Nick Hallett’s first interception as a pro in the Labour Day Classic couldn’t have come at a more opportune time, what with the Blue Bombers protecting a 20-18 lead late in the game and the Riders marching into Winnipeg territory.

The young safety snared a Cody Fajardo pass while the Riders QB was under pressure from Willie Jefferson and the ball glanced off Frankie Hickson’s hands with just under two minutes remaining.

“Honestly, I don’t really remember it. I’ve watched it so many times, that’s what I remember now,” said Hallett with a grin. “But it’s cool. You just have the whole team working together. You have the front line getting after (Fajardo) and it makes it hard to throw it; you have all the other DBs dropping into their spots and Biggie (Adam Bighill) and Shayne (Gauthier) closing in… it was very exciting to get it.

“It’s very special. I’ll always remember that. It was my first-ever career pick.”

Hallett said he has the football and will be giving it to his parents, who attended Wednesday’s practice and will be at Saturday’s Banjo Bowl.

“(The interception) is good for my confidence,” said Hallett. “I’ve always been confident. I always wanted to compete and show that, but it is just nice to get a little bit of recognition. And helping the team, that’s all I really want to do, whether that’s on specials, defence – wherever they need me to just make an impact on the game.”

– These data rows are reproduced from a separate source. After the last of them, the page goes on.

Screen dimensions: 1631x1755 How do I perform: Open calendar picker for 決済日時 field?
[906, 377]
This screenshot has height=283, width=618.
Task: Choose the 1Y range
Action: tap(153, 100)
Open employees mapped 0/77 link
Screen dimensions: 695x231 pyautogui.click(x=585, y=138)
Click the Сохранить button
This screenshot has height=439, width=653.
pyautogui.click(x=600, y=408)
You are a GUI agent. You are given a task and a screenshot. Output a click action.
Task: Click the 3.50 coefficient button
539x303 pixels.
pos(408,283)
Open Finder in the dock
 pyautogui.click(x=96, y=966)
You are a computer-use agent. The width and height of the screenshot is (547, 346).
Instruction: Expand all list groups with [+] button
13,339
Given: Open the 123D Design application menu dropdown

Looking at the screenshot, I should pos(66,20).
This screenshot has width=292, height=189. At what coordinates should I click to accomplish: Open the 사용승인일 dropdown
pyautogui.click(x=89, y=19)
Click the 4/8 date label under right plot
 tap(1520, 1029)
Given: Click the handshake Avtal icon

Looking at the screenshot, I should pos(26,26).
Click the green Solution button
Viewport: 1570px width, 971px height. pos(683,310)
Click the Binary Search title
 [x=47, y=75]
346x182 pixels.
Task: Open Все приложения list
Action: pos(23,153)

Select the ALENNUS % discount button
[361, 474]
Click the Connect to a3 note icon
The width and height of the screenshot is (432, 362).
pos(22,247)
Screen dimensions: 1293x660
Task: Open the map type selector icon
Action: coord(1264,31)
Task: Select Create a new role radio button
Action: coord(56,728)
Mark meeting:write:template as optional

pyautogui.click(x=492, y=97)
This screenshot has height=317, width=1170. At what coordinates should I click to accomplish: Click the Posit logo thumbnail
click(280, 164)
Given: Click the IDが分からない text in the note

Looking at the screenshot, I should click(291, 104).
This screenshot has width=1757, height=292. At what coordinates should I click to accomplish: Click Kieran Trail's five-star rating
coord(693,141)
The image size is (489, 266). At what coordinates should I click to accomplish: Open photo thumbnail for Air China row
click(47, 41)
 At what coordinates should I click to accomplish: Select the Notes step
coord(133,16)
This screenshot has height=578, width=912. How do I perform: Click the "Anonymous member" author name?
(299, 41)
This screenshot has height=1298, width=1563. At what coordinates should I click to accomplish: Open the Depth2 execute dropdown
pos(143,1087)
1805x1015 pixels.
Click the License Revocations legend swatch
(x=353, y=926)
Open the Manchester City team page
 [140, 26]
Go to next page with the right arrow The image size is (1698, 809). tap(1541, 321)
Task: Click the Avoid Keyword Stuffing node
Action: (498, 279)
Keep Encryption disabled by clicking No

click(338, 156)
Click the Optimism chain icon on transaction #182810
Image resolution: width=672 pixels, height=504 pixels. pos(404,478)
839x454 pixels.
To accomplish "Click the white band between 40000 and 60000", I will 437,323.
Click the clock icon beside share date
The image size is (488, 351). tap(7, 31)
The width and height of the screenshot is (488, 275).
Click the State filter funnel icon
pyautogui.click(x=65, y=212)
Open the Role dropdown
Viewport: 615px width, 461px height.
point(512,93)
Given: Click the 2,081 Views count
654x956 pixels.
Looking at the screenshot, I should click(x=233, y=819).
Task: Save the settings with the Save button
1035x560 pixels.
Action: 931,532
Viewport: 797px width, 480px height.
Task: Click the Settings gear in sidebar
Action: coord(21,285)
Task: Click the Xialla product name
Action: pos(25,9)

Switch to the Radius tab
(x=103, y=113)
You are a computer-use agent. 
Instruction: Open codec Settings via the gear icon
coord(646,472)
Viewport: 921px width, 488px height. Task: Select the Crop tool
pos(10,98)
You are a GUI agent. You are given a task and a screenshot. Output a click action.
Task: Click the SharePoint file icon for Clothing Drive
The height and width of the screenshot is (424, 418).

The Blue Bombers have added veteran receiver Kelvin McKnight back to the practice roster and also announced Tuesday the addition of American DB J.T. Hassell.

Hassell (5-11, 200) played his college ball at South Dakota State and Florida Tech. He has had NFL looks from the Cleveland Browns, New England Patriots and New York Jets.


Safety Brandon Alexander and centre Michael Couture were both participants at practice on Wednesday, but their status for the Banjo Bowl won’t be known until Friday.

Not practising were WR/KR Janarion Grant, WR Greg Ellingson, CB Demerio Houston, while LB Adam Bighill was limited. And the news is not good for Global DE Thiadric Hansen, who is listed as having an Achilles injury with O’Shea said ‘he’s going to be out for a bit.’


All four of Drew Wolitarsky’s catches in Sunday’s win were second-down conversions and he now has 13 this season.

“He’s so smart,” O’Shea said of Wolitarsky. “He has a great feel for the game. He’s right on time. The quarterbacks come to trust a guy and you know where to put your eyes. Pre-snap you know where he is and when things break down you end up developing a real trusting relationship that he will be in an area to bail you out which is pretty cool to watch.”